Cette analyse est notamment celle de l'intersyndicale Caisse des dépôts constituée de la CGT, de la CFDT, de la CGC et de la CFTC.
L'attachement des personnels à la CDC n'est pas seulement lié à l'emploi. Il s'agit d'une pratique et d'une technicité de gérants des fonds publics qui vivent au quotidien toutes les tentations de privatisations.
Aujourd'hui, que reste-t-il du secteur public économique et financier ? La Caisse constitue le dernier élément, et M. le Premier ministre s'était engagé à stopper le démantèlement.
C'est d'ailleurs la constitution de fonds de réserve qui inquiète les salariés : 3 milliards de francs pour les futurs fonds de réserve pour les retraites et 3 milliards de francs pour les travaux de renouvellement urbain.
Cette décision n'exprime-t-elle pas une hâte de préservation de fonds publics avant la débâcle, livrant aux marchés financiers les activités de la CDC ?
Je voudrais insister, madame la secrétaire d'Etat, sur l'importance des fonds publics concernés. L'aisance des finances publiques ne résulte-t-elle pas aussi des résultats prospères de certaines sociétés, en particulier des entreprises dont l'Etat est principal ou unique actionnaire ? Combien l'Etat a-t-il récupéré en 1999 ? Une bonne vingtaine de milliards de francs, nous dit-on. Autant sont prévus au budget de l'Etat pour l'an 2000.

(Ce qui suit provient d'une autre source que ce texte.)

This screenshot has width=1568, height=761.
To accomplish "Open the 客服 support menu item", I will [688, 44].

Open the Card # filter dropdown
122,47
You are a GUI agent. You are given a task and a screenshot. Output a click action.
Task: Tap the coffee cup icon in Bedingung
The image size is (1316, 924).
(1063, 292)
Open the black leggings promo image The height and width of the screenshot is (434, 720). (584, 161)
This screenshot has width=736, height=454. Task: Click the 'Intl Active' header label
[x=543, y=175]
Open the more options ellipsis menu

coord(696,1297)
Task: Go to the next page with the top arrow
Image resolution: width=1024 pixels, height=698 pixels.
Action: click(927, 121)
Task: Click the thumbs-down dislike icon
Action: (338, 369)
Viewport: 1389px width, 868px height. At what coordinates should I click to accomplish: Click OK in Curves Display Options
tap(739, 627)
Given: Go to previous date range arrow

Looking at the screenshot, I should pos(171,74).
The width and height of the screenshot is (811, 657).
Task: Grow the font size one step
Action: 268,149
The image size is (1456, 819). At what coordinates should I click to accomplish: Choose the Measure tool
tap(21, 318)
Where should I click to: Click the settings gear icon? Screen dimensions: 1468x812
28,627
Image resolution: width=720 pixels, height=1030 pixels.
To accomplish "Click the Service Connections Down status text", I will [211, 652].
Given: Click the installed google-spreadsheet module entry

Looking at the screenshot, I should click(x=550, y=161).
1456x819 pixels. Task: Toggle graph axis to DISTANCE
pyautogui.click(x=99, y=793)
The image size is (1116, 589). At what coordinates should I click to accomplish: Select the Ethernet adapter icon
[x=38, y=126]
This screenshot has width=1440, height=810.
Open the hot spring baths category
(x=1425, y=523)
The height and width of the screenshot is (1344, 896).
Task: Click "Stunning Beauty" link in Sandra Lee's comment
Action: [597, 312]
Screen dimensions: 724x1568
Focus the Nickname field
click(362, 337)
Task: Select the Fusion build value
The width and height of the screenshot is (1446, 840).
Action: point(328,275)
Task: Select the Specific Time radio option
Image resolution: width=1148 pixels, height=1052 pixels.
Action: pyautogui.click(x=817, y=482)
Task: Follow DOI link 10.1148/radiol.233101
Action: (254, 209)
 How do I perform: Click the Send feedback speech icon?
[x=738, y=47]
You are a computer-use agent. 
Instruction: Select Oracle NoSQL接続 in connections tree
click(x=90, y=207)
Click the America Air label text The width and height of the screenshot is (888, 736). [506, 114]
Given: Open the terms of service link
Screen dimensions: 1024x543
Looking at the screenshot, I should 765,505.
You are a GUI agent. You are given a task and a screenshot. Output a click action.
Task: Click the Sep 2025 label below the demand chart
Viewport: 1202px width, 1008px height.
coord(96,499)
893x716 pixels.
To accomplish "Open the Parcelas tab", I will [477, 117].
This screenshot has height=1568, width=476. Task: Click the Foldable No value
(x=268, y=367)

M. le secrétaire d'Etat au budget reconnaissait cette prospérité en affirmant que les « versements réalisés au cours du premier semestre font apparaître une hausse sensible par rapport aux prévisions de la loi de finances ». La CDC n'a-t-elle pas enregistré une hausse de 47 % de son bénéfice au cours du premier semestre, hausse due essentiellement aux plus-values de 2 milliards de francs dégagées lors de la fusion Sanofi-Synthélabo, dont elle est actionnaire ?
Combien la CDC aura-t-elle encaissé de plus-values lors de la fusion Elf-Total ? Combien aura-t-elle encaissé lors de l'opération BNP-Paribas ?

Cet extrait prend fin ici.